3. **Interval $$(\pi, \frac{3\pi}{2})$$:**
* As $$x \to \pi^+$$, $$y_1 \approx -1$$ and $$y_2 \to -\infty$$, so $$y \to -1 - \infty = -\infty$$.
* As $$x \to \frac{3\pi}{2}^-$$, $$y_1 \to -\infty$$ and $$y_2 \approx -1$$, so $$y \to -\infty - 1 = -\infty$$.
* At $$x = \frac{5\pi}{4}$$:
* $$\sec \frac{5\pi}{4} = -\sqrt{2} \approx -1.41$$
* $$\csc \frac{5\pi}{4} = -\sqrt{2} \approx -1.41$$
* So, $$y(\frac{5\pi}{4}) = -\sqrt{2} - \sqrt{2} = -2\sqrt{2} \approx -2.83$$. This point $$(\frac{5\pi}{4}, -2\sqrt{2})$$ is a local maximum (it's the least negative value in that valley).

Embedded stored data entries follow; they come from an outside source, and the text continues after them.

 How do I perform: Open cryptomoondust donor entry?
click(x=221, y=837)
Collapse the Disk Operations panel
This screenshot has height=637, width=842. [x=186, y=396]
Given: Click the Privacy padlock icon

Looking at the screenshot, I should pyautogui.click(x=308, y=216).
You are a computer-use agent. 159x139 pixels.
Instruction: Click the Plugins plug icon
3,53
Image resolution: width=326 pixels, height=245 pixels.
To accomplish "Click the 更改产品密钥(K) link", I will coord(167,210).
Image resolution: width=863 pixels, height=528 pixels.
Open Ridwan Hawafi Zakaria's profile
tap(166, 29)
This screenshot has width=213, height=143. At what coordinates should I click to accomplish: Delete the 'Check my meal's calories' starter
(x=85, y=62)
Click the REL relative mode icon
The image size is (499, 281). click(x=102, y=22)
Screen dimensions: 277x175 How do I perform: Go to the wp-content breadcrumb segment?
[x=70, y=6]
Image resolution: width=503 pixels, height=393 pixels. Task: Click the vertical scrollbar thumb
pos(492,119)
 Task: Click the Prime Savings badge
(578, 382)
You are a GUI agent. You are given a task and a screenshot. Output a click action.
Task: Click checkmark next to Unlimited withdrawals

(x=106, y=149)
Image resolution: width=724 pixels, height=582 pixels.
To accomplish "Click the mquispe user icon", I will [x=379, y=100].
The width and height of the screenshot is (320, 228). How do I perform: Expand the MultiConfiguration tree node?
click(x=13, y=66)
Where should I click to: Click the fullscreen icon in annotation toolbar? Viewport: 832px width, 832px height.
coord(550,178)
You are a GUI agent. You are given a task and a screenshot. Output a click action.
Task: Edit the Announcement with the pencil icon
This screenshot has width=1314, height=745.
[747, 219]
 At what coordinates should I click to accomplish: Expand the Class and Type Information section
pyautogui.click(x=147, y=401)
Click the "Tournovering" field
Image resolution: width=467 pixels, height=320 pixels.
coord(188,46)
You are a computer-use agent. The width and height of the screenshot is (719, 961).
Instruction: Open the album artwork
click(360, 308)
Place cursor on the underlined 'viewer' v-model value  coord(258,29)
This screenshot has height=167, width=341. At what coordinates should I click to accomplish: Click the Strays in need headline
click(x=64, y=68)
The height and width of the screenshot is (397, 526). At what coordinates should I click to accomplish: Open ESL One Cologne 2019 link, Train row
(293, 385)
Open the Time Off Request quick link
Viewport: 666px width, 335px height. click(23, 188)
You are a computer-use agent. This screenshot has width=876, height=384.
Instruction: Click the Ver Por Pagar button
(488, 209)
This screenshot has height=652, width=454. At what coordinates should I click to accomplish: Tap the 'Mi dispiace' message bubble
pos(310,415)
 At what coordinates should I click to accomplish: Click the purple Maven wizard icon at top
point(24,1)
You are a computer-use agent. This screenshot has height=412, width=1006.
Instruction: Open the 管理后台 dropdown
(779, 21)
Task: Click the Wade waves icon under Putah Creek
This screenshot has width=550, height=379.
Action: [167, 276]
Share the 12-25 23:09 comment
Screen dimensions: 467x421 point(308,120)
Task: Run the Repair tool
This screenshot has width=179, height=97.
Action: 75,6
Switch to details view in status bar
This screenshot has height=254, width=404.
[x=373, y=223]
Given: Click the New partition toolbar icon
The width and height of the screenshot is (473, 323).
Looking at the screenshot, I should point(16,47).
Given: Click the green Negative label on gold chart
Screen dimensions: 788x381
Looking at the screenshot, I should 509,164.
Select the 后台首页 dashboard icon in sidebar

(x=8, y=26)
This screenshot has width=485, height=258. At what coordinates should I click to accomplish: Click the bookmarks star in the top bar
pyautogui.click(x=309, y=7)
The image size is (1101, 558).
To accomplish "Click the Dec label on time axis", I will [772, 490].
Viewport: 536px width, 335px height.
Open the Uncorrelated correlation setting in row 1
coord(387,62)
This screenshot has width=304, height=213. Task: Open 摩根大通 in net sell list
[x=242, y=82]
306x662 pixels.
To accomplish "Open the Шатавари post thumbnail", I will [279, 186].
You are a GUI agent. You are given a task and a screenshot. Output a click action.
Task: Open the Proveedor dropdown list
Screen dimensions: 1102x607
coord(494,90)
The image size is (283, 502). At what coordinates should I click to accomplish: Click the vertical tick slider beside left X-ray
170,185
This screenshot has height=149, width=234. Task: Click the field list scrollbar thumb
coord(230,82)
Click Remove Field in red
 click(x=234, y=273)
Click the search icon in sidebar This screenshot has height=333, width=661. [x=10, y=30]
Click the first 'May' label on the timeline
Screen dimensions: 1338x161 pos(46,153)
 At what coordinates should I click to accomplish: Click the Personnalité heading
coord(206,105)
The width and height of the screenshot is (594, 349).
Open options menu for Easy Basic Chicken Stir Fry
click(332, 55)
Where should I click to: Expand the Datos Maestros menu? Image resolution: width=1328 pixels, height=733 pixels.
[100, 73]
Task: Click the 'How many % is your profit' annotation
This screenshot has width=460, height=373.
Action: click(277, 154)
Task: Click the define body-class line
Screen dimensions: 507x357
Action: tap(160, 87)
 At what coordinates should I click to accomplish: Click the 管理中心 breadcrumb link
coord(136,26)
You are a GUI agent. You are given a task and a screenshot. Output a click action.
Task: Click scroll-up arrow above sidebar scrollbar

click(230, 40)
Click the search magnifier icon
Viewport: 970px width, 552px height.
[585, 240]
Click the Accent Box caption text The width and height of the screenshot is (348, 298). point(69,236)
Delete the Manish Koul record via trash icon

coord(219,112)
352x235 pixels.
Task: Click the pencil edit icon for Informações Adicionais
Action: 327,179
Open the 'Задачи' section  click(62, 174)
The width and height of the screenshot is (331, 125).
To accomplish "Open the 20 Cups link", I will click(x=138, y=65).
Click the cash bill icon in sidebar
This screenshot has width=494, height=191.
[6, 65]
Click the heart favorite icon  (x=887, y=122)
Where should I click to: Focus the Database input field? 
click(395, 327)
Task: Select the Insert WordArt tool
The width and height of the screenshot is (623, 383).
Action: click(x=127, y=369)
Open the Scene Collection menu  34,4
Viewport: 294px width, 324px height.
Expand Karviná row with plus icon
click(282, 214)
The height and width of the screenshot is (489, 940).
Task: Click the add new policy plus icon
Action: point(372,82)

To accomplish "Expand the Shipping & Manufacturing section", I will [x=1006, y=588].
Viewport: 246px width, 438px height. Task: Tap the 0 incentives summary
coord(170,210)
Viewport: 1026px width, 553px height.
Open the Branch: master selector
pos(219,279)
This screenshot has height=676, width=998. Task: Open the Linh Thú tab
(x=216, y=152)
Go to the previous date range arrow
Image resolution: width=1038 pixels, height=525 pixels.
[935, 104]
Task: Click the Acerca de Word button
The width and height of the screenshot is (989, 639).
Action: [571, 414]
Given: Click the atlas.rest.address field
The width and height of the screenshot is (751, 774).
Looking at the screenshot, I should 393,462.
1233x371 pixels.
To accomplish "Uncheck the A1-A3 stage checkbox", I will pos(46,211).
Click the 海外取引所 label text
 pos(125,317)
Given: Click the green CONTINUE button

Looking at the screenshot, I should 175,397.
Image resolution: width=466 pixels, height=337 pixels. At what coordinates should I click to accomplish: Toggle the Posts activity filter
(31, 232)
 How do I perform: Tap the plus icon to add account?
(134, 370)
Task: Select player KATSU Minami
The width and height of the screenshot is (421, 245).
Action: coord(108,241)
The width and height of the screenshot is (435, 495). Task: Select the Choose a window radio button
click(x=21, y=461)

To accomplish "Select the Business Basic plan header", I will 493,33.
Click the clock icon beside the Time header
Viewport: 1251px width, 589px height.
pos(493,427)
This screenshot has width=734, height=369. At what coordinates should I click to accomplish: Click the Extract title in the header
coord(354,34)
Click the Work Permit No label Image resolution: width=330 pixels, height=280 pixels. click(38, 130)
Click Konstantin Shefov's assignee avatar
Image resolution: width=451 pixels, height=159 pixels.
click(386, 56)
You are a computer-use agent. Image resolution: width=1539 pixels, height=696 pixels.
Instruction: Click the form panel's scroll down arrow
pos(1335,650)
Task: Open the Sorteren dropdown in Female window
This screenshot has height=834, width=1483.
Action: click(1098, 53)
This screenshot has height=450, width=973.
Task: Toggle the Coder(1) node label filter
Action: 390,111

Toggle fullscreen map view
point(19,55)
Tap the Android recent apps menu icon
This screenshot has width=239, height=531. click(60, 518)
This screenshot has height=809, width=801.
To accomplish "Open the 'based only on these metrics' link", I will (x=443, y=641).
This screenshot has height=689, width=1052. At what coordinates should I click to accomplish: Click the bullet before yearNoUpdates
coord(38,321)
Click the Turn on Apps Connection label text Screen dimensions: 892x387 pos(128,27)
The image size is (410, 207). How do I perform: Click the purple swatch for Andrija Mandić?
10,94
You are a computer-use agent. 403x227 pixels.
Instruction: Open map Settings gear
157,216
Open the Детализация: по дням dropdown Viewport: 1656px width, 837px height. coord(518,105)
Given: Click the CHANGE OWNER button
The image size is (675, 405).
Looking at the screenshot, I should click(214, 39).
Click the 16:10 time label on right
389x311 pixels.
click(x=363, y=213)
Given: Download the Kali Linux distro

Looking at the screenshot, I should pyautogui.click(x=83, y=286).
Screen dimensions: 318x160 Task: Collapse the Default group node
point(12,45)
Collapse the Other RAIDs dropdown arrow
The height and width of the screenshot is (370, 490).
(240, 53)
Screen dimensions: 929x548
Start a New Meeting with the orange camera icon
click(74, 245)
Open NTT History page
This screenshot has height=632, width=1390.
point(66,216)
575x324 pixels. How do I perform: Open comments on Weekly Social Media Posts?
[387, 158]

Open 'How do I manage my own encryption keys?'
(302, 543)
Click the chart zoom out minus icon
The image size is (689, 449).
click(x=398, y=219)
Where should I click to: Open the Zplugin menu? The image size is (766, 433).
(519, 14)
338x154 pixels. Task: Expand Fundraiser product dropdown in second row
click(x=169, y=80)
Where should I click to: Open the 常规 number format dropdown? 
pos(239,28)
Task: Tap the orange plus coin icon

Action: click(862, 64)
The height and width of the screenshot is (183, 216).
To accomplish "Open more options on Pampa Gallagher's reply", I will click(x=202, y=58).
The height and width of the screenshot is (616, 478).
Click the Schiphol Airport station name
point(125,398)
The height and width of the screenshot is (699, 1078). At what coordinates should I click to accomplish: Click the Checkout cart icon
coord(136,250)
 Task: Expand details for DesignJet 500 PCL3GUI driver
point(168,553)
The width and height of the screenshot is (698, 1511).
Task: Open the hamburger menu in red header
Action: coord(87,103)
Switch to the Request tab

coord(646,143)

* The graph in this interval will start from $$-\infty$$, rise to its maximum at $$(\frac{5\pi}{4}, -2\sqrt{2})$$, and then descend back towards $$-\infty$$.
4. **Interval $$(\frac{3\pi}{2}, 2\pi)$$.:**
* As $$x \to \frac{3\pi}{2}^+$$, $$y_1 \to \infty$$ and $$y_2 \approx -1$$, so $$y \to \infty - 1 = \infty$$.
* As $$x \to 2\pi^-$$, $$y_1 \approx 1$$ and $$y_2 \to -\infty$$, so $$y \to 1 - \infty = -\infty$$.
* At $$x = \frac{7\pi}{4}$$:
* $$\sec \frac{7\pi}{4} = \sqrt{2} \approx 1.41$$
* $$\csc \frac{7\pi}{4} = -\sqrt{2} \approx -1.41$$
* So, $$y(\frac{7\pi}{4}) = \sqrt{2} - \sqrt{2} = 0$$.
* The graph in this interval will start from $$+\infty$$, pass through $$(\frac{7\pi}{4}, 0)$$, and then continue falling towards $$-\infty$$.
By following these steps and plotting the key points and asymptotic behaviors on a coordinate plane, you can accurately sketch the graph of $$y=\sec x+\csc x$$.
(Note: A visual representation of the graph would be drawn based on the description above.)